Our ability to manage growth successfully will depend on our ability to continue to attract and retain management experienced in banking and financial services and familiar with the communities in our market area.  As we grow, we must be able to attract and retain qualified additional management and loan officers with the appropriate level of experience and knowledge about our market areas to implement our operating strategy.  The unexpected loss of services of any key management personnel, or the inability to recruit and retain qualified personnel in the future, could materially adversely affect us.  If we grow too quickly and are not able to attract qualified personnel and maintain cost controls and asset quality, this continued rapid growth could materially adversely affect us.
 
 The cost of re-naming and re-branding the Company and the Bank may be more than anticipated.
 
On or about June 15, 2009, we changed our name and the name of the Bank and began using the red “M” logo.  Several companies in the United States, including companies in the banking and financial services industries, use variations of the word “Metro” and the letter “M” as part of a trademark or trade name.  As such, we face potential objections to our use of these marks.
 
On or about June 19, 2009, Members 1st Federal Credit Union, or “Members 1st,” filed a complaint in the United States District Court for the Middle District of Pennsylvania against Metro, Metro Bank, Republic First and Republic First Bank.  Members 1st’s claims are for federal trademark infringement, federal unfair competition, and common law trademark infringement and unfair competition.  It is Members 1st’s assertion that Metro’s use of a red letter “M” alone, or in conjunction with its trade name “Metro,” purportedly infringes Members 1st’s federally registered and common law trademark for the mark M1ST (stylized).  Metro intends to defend the case vigorously.  The complaint seeks damages in an unspecified amount and injunctive relief.  In light of the preliminary state of the proceeding, it is not possible to assess potential costs and damages if Members 1st were to be successful in the proceeding.  Any costs and damages could materially adversely affect us.
 
We may incur additional costs to defend our use, and may be required to further re-brand our banking business.  In addition, we cannot assure you that unanticipated problems and costs will not arise in connection with our master agreement with Fiserv Solutions, Inc. for them to provide to us certain administrative and data processing services previously provided by TD Bank.
 
 Changes in interest rates could reduce our net income and liquidity.
 
Our operating income, net income and liquidity depend to a great extent on our net interest margin, i.e., the difference between the interest yields we receive on loans, securities and other interest earning assets and the interest rates we pay on interest-bearing deposits, borrowings and other liabilities. These rates are highly sensitive to many factors beyond our control, including competition, general economic conditions and monetary and fiscal policies of various governmental and regulatory authorities, including the Board of Governors of the Federal Reserve System, or the “FRB.” If the rate of interest we pay on our interest-bearing deposits, borrowings and other liabilities increases more than the rate of interest we receive on loans, securities and other interest earning assets, our net interest income, and therefore our earnings, and liquidity could be materially adversely affected.  Our earnings and liquidity could also be materially adversely affected if the rates on our loans, securities and other investments fall more quickly than those on our deposits, borrowings and other liabilities.

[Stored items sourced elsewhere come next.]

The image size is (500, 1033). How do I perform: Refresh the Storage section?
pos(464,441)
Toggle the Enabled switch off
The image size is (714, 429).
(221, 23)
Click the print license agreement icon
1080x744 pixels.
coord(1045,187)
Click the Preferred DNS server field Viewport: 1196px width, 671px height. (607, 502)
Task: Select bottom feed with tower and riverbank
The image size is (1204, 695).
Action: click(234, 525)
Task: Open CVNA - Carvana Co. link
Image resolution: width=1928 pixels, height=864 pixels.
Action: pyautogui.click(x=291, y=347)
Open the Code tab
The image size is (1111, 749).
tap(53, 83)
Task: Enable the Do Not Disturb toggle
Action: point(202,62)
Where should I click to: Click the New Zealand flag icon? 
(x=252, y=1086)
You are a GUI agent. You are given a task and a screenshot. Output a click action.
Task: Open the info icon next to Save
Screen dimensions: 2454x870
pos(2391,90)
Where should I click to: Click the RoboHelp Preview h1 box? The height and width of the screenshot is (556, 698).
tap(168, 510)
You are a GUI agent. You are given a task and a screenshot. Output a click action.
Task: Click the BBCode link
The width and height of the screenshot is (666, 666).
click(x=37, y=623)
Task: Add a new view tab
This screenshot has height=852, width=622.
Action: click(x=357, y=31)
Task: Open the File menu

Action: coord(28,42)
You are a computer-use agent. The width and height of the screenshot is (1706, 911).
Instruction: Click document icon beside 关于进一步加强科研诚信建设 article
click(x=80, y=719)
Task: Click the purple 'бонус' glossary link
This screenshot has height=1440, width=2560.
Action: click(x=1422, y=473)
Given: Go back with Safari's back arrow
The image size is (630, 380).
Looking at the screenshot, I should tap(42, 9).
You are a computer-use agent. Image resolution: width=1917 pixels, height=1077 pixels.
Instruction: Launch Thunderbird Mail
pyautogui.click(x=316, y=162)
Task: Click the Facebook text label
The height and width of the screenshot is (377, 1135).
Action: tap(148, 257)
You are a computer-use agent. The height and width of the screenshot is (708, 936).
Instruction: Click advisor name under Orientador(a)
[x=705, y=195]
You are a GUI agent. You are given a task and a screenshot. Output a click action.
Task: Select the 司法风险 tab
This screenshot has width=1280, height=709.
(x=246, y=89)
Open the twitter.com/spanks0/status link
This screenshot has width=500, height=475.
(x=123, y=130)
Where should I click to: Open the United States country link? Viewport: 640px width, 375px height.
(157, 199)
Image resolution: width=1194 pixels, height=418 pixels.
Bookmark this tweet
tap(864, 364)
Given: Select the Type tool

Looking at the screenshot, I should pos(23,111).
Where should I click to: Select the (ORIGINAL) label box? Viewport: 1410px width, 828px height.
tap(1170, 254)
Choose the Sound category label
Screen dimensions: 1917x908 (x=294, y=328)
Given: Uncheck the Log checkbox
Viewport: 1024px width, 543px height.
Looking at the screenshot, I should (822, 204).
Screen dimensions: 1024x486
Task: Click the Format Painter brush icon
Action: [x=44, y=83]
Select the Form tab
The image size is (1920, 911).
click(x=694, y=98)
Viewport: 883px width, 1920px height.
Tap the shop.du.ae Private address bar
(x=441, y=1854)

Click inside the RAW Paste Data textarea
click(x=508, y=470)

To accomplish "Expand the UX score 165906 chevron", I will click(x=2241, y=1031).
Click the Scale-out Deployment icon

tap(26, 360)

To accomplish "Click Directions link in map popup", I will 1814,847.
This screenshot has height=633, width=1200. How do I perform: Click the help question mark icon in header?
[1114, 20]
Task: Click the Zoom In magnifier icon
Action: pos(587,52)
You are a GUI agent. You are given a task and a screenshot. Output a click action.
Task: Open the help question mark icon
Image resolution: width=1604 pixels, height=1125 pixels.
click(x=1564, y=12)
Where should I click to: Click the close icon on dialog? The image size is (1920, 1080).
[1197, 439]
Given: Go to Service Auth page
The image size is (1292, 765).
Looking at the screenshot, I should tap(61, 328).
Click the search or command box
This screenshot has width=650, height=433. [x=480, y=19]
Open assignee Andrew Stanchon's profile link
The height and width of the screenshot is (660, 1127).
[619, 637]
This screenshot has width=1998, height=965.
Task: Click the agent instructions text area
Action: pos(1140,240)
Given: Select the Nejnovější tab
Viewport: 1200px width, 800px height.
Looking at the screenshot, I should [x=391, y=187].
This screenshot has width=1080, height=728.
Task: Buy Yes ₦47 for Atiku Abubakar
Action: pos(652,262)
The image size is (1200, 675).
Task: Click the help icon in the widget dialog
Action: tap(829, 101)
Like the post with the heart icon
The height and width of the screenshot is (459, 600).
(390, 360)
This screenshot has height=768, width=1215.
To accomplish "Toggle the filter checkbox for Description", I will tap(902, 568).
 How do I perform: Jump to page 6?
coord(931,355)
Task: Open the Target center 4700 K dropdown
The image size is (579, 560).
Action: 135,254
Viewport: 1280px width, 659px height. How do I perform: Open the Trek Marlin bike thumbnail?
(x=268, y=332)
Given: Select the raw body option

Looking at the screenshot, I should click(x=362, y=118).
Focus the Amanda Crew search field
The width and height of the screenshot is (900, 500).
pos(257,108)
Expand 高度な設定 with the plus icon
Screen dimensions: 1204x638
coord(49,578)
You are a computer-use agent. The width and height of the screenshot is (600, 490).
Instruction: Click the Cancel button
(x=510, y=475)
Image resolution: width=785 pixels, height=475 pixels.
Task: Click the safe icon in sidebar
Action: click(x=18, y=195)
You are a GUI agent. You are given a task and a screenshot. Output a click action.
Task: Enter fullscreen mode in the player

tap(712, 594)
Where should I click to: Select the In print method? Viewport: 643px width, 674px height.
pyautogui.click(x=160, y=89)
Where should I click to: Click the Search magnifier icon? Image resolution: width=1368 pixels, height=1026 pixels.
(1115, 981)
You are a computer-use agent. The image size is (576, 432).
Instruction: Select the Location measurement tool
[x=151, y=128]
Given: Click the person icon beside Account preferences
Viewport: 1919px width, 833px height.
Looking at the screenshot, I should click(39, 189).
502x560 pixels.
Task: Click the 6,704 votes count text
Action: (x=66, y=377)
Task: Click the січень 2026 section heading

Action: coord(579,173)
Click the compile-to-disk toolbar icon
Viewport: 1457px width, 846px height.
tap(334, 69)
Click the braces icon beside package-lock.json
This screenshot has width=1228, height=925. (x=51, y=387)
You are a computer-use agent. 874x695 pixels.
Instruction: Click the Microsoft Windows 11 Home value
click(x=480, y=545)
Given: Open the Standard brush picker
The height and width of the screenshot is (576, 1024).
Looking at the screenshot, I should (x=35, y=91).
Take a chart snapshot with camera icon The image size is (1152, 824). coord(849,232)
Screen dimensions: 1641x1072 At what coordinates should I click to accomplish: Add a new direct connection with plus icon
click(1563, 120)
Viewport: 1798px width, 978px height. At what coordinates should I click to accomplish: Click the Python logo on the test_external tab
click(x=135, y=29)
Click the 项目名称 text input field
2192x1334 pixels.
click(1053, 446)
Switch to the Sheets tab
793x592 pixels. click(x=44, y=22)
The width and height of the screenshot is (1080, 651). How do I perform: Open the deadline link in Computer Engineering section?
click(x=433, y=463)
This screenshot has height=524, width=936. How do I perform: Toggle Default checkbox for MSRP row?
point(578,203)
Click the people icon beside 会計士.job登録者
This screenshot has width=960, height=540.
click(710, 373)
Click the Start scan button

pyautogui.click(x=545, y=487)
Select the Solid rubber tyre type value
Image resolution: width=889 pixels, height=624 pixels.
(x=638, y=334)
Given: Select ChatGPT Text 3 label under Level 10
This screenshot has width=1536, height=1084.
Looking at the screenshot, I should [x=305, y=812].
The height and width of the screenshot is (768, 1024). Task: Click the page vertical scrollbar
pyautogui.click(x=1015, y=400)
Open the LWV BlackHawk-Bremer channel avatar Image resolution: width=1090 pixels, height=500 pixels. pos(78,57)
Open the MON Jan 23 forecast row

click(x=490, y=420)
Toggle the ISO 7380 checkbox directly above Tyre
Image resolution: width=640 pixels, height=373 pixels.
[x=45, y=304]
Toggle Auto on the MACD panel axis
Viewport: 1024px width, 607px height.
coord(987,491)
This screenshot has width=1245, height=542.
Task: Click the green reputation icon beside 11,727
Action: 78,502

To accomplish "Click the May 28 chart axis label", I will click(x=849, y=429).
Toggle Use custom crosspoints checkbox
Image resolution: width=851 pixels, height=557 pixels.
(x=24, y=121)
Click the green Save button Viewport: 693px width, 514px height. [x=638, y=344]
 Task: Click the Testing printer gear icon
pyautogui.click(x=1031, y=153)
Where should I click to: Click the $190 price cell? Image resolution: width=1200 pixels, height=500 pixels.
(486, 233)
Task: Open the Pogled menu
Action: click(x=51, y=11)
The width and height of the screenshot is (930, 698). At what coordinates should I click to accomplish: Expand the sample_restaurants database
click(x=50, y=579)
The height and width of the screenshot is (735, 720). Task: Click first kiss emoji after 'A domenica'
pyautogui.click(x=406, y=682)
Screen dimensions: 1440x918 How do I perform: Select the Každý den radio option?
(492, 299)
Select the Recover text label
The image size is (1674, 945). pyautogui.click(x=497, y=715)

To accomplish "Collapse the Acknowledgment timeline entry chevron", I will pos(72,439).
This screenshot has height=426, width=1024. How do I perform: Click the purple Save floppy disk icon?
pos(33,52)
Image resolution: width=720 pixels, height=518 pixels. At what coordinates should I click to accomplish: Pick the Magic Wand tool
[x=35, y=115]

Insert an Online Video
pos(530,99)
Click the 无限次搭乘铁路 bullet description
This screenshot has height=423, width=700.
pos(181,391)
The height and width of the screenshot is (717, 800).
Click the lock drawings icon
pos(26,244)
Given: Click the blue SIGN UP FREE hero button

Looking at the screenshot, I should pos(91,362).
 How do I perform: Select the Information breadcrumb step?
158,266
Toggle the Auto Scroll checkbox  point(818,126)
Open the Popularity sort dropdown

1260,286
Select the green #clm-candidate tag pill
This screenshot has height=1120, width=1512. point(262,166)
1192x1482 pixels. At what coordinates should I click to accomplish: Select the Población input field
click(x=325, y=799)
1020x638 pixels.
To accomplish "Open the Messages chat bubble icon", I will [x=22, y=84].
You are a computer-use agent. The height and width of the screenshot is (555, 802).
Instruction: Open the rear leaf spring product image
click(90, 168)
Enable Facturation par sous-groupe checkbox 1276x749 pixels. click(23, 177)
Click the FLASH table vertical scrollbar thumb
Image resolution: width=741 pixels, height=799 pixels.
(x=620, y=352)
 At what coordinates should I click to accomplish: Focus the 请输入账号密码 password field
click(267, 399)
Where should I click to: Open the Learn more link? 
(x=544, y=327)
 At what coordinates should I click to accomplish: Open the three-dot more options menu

Our operations are subject to risks and uncertainties surrounding our exposure to change in interest rate environment.
 
 We operate in a highly regulated environment; changes in laws and regulations and accounting principles may materially adversely affect us.
 
We are subject to extensive regulation, supervision, and legislation which govern almost all aspects of our operations. The laws and regulations applicable to the banking industry could change at any time and are primarily intended for the protection of customers, depositors and the deposit insurance funds. Any changes to these laws or any applicable accounting principles may materially adversely affect us. While we cannot predict what effect any presently contemplated or future changes in the laws or regulations or their interpretations would have on us, these changes could be materially adverse to us.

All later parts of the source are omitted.